— Problem statement —
Count the lines below that contain the word "windows". Give only the number.
(Data extracts)
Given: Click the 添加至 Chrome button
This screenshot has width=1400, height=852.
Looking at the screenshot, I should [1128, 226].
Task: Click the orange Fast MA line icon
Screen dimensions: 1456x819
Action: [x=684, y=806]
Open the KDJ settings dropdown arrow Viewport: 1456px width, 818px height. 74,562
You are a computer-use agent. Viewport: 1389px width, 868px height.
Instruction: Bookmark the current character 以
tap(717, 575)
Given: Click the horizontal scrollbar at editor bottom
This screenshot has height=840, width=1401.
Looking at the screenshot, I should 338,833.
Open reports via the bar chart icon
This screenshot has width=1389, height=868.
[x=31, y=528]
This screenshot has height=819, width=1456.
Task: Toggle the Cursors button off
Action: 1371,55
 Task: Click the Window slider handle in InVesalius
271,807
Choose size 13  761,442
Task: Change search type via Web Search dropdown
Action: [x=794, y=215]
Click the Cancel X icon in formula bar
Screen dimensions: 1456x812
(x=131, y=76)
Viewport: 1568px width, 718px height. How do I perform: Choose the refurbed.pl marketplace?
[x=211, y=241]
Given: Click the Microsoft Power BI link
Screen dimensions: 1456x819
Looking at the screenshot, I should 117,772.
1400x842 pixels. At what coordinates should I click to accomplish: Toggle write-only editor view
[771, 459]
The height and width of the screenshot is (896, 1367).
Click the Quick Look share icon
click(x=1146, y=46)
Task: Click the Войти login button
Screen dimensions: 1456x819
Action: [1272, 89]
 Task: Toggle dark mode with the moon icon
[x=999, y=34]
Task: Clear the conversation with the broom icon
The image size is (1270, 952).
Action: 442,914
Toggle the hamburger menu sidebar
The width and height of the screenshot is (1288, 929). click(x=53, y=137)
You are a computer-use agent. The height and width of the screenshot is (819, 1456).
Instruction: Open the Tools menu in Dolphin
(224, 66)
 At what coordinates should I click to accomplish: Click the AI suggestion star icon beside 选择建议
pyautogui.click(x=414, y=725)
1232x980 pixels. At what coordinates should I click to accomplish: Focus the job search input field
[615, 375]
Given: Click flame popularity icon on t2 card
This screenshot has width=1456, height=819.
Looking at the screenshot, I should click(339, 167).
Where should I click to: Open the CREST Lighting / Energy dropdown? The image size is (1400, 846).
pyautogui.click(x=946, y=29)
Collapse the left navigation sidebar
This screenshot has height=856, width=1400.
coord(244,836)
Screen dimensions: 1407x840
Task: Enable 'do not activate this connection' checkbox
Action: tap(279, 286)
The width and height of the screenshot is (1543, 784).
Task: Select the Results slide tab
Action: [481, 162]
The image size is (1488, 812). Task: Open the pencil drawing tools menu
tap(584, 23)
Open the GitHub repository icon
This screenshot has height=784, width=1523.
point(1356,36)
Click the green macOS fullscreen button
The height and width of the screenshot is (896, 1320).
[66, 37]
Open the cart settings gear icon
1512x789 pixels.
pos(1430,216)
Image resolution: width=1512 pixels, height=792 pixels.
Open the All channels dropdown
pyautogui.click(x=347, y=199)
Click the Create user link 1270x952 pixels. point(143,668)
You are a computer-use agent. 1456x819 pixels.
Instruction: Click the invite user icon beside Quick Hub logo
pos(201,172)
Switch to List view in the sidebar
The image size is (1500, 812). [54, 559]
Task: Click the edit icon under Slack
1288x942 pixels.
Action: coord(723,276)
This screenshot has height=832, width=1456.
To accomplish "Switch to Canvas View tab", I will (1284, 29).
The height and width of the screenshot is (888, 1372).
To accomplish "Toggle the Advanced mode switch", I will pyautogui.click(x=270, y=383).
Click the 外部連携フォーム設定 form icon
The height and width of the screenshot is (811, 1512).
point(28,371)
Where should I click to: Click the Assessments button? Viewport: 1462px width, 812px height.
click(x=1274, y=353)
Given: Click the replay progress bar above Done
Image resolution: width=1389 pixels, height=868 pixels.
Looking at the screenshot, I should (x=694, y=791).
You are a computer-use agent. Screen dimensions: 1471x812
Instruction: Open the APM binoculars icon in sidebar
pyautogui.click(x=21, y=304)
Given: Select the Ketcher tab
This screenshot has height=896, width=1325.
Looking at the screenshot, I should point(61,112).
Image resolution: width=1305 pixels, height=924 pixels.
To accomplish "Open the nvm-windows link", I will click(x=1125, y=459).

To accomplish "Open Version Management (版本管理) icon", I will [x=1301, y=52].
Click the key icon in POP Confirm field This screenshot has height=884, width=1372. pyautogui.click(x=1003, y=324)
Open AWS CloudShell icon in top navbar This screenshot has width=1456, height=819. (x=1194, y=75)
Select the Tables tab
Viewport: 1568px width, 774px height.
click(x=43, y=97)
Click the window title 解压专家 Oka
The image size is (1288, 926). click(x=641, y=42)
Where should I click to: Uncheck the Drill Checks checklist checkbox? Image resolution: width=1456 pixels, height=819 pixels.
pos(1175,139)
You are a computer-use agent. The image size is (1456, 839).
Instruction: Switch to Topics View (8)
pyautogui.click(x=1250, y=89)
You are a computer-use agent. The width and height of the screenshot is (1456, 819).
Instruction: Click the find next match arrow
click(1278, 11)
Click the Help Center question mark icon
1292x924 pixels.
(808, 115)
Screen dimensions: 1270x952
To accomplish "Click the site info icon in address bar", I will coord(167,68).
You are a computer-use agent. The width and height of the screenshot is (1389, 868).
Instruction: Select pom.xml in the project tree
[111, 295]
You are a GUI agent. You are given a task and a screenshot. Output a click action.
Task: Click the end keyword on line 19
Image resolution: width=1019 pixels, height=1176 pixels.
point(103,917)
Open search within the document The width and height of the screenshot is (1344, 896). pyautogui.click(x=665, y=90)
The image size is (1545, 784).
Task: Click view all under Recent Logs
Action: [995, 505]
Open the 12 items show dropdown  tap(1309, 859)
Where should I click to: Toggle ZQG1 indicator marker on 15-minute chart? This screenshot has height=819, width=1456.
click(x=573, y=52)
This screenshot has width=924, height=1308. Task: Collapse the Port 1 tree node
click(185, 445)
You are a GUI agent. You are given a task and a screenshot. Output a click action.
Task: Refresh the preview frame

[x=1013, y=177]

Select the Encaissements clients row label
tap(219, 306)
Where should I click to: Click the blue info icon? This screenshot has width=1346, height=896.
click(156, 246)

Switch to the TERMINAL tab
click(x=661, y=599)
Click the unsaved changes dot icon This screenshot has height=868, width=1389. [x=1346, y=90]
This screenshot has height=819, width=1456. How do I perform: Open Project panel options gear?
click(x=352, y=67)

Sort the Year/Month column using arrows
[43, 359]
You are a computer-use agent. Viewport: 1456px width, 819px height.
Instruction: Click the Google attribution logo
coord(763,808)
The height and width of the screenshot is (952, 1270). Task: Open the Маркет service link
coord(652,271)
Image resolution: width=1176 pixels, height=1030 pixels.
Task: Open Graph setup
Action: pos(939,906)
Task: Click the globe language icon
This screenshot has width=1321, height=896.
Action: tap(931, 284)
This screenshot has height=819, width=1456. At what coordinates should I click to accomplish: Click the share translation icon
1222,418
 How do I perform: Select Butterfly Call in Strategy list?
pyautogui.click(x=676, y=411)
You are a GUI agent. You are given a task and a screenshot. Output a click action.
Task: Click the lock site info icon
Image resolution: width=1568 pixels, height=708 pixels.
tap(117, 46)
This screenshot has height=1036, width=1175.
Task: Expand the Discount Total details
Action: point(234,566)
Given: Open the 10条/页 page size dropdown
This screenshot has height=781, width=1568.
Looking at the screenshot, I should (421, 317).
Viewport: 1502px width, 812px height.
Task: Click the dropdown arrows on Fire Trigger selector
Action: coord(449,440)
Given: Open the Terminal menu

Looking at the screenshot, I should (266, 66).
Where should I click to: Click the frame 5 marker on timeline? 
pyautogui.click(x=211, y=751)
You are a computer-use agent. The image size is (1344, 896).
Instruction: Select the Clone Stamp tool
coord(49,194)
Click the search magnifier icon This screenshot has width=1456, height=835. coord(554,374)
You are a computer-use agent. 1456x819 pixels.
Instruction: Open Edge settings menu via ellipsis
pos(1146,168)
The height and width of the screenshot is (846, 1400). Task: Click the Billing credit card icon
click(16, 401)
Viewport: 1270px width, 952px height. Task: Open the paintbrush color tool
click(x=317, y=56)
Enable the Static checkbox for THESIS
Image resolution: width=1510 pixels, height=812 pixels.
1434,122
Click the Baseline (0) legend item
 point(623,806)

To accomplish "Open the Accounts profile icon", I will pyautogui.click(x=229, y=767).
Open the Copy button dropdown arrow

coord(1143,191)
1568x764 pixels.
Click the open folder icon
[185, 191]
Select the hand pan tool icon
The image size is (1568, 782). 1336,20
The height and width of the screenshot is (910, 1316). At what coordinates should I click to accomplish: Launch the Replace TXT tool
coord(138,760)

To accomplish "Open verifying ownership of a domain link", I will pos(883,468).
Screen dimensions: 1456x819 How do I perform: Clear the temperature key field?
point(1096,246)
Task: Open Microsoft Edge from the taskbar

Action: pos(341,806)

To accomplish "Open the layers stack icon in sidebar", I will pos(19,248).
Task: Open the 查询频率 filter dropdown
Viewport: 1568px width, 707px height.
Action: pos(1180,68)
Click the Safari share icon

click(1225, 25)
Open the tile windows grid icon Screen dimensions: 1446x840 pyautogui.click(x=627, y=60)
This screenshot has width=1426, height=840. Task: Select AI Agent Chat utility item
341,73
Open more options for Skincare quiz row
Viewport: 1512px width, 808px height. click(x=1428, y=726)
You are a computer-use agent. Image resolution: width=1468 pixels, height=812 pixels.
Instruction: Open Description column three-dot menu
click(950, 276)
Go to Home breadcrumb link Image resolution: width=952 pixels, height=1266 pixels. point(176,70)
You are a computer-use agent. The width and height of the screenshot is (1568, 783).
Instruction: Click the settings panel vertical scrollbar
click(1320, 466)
(End Data extracts)
— Solution —
2